**SUPPLIED DATA:**
----------

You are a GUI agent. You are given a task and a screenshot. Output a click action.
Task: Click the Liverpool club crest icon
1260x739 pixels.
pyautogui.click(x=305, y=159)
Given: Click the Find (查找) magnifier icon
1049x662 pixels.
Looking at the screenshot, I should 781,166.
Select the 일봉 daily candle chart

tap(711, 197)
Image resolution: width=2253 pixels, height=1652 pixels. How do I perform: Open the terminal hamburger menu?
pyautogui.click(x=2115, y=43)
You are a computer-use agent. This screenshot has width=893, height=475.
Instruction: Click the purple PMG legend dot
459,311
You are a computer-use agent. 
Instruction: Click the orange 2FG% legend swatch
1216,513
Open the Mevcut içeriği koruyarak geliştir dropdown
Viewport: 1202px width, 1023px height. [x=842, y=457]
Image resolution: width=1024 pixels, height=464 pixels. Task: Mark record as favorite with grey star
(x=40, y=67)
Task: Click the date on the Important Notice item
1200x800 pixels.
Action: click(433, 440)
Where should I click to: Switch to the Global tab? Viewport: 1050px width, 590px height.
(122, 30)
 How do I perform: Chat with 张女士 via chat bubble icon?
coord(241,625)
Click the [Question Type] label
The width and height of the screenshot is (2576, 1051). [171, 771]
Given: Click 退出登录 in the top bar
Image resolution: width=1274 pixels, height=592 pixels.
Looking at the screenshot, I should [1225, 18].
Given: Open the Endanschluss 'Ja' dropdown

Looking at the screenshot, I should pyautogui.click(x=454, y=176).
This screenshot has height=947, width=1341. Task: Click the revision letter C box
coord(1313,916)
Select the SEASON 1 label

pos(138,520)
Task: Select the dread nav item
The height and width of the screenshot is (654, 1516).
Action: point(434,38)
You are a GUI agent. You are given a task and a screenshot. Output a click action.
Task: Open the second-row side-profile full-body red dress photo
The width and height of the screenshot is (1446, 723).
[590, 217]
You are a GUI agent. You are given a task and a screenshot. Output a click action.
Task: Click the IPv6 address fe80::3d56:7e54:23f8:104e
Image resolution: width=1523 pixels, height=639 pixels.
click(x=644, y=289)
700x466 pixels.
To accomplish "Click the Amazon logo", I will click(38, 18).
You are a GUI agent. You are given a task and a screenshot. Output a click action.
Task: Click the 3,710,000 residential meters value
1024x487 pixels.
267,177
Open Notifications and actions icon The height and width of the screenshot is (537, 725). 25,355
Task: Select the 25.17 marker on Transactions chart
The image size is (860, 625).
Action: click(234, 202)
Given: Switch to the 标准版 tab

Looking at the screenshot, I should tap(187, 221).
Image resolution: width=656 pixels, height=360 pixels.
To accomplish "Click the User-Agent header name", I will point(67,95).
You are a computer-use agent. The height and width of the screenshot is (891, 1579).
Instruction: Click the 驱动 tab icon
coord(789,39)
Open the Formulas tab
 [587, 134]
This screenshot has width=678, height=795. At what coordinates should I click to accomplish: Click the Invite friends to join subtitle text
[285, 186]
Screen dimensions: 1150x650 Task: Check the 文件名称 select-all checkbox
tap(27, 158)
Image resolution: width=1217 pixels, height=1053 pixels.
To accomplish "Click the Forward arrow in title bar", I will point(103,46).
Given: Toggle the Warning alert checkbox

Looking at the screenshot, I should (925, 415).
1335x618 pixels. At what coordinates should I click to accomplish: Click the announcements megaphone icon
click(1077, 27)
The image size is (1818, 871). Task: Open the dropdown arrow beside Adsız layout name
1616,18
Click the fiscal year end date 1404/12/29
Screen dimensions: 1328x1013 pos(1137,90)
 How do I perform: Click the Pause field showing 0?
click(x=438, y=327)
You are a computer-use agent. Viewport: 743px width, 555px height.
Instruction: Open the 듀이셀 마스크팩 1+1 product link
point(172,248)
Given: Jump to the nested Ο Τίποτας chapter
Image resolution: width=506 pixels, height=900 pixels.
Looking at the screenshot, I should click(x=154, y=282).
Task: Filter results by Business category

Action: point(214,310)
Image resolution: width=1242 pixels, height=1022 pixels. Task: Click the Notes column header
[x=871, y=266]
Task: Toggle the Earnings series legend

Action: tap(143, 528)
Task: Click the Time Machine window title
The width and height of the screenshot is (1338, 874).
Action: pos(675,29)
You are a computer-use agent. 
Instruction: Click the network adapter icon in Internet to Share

----------

The entries above must be written out again exactly as they are.

**ANSWER TO THIS PROBLEM:**
You are a GUI agent. You are given a task and a screenshot. Output a click action.
Task: Click the Liverpool club crest icon
1260x739 pixels.
pyautogui.click(x=305, y=159)
Given: Click the Find (查找) magnifier icon
1049x662 pixels.
Looking at the screenshot, I should 781,166.
Select the 일봉 daily candle chart

tap(711, 197)
Image resolution: width=2253 pixels, height=1652 pixels. How do I perform: Open the terminal hamburger menu?
pyautogui.click(x=2115, y=43)
You are a computer-use agent. This screenshot has width=893, height=475.
Instruction: Click the purple PMG legend dot
459,311
You are a computer-use agent. 
Instruction: Click the orange 2FG% legend swatch
1216,513
Open the Mevcut içeriği koruyarak geliştir dropdown
Viewport: 1202px width, 1023px height. [x=842, y=457]
Image resolution: width=1024 pixels, height=464 pixels. Task: Mark record as favorite with grey star
(x=40, y=67)
Task: Click the date on the Important Notice item
1200x800 pixels.
Action: click(433, 440)
Where should I click to: Switch to the Global tab? Viewport: 1050px width, 590px height.
(122, 30)
 How do I perform: Chat with 张女士 via chat bubble icon?
coord(241,625)
Click the [Question Type] label
The width and height of the screenshot is (2576, 1051). [171, 771]
Given: Click 退出登录 in the top bar
Image resolution: width=1274 pixels, height=592 pixels.
Looking at the screenshot, I should [1225, 18].
Given: Open the Endanschluss 'Ja' dropdown

Looking at the screenshot, I should pyautogui.click(x=454, y=176).
This screenshot has height=947, width=1341. Task: Click the revision letter C box
coord(1313,916)
Select the SEASON 1 label

pos(138,520)
Task: Select the dread nav item
The height and width of the screenshot is (654, 1516).
Action: point(434,38)
You are a GUI agent. You are given a task and a screenshot. Output a click action.
Task: Open the second-row side-profile full-body red dress photo
The width and height of the screenshot is (1446, 723).
[590, 217]
You are a GUI agent. You are given a task and a screenshot. Output a click action.
Task: Click the IPv6 address fe80::3d56:7e54:23f8:104e
Image resolution: width=1523 pixels, height=639 pixels.
click(x=644, y=289)
700x466 pixels.
To accomplish "Click the Amazon logo", I will click(38, 18).
You are a GUI agent. You are given a task and a screenshot. Output a click action.
Task: Click the 3,710,000 residential meters value
1024x487 pixels.
267,177
Open Notifications and actions icon The height and width of the screenshot is (537, 725). 25,355
Task: Select the 25.17 marker on Transactions chart
The image size is (860, 625).
Action: click(234, 202)
Given: Switch to the 标准版 tab

Looking at the screenshot, I should tap(187, 221).
Image resolution: width=656 pixels, height=360 pixels.
To accomplish "Click the User-Agent header name", I will point(67,95).
You are a computer-use agent. The height and width of the screenshot is (891, 1579).
Instruction: Click the 驱动 tab icon
coord(789,39)
Open the Formulas tab
 [587, 134]
This screenshot has width=678, height=795. At what coordinates should I click to accomplish: Click the Invite friends to join subtitle text
[285, 186]
Screen dimensions: 1150x650 Task: Check the 文件名称 select-all checkbox
tap(27, 158)
Image resolution: width=1217 pixels, height=1053 pixels.
To accomplish "Click the Forward arrow in title bar", I will point(103,46).
Given: Toggle the Warning alert checkbox

Looking at the screenshot, I should (925, 415).
1335x618 pixels. At what coordinates should I click to accomplish: Click the announcements megaphone icon
click(1077, 27)
The image size is (1818, 871). Task: Open the dropdown arrow beside Adsız layout name
1616,18
Click the fiscal year end date 1404/12/29
Screen dimensions: 1328x1013 pos(1137,90)
 How do I perform: Click the Pause field showing 0?
click(x=438, y=327)
You are a computer-use agent. Viewport: 743px width, 555px height.
Instruction: Open the 듀이셀 마스크팩 1+1 product link
point(172,248)
Given: Jump to the nested Ο Τίποτας chapter
Image resolution: width=506 pixels, height=900 pixels.
Looking at the screenshot, I should click(x=154, y=282).
Task: Filter results by Business category

Action: point(214,310)
Image resolution: width=1242 pixels, height=1022 pixels. Task: Click the Notes column header
[x=871, y=266]
Task: Toggle the Earnings series legend

Action: tap(143, 528)
Task: Click the Time Machine window title
The width and height of the screenshot is (1338, 874).
Action: pos(675,29)
You are a computer-use agent. 
Instruction: Click the network adapter icon in Internet to Share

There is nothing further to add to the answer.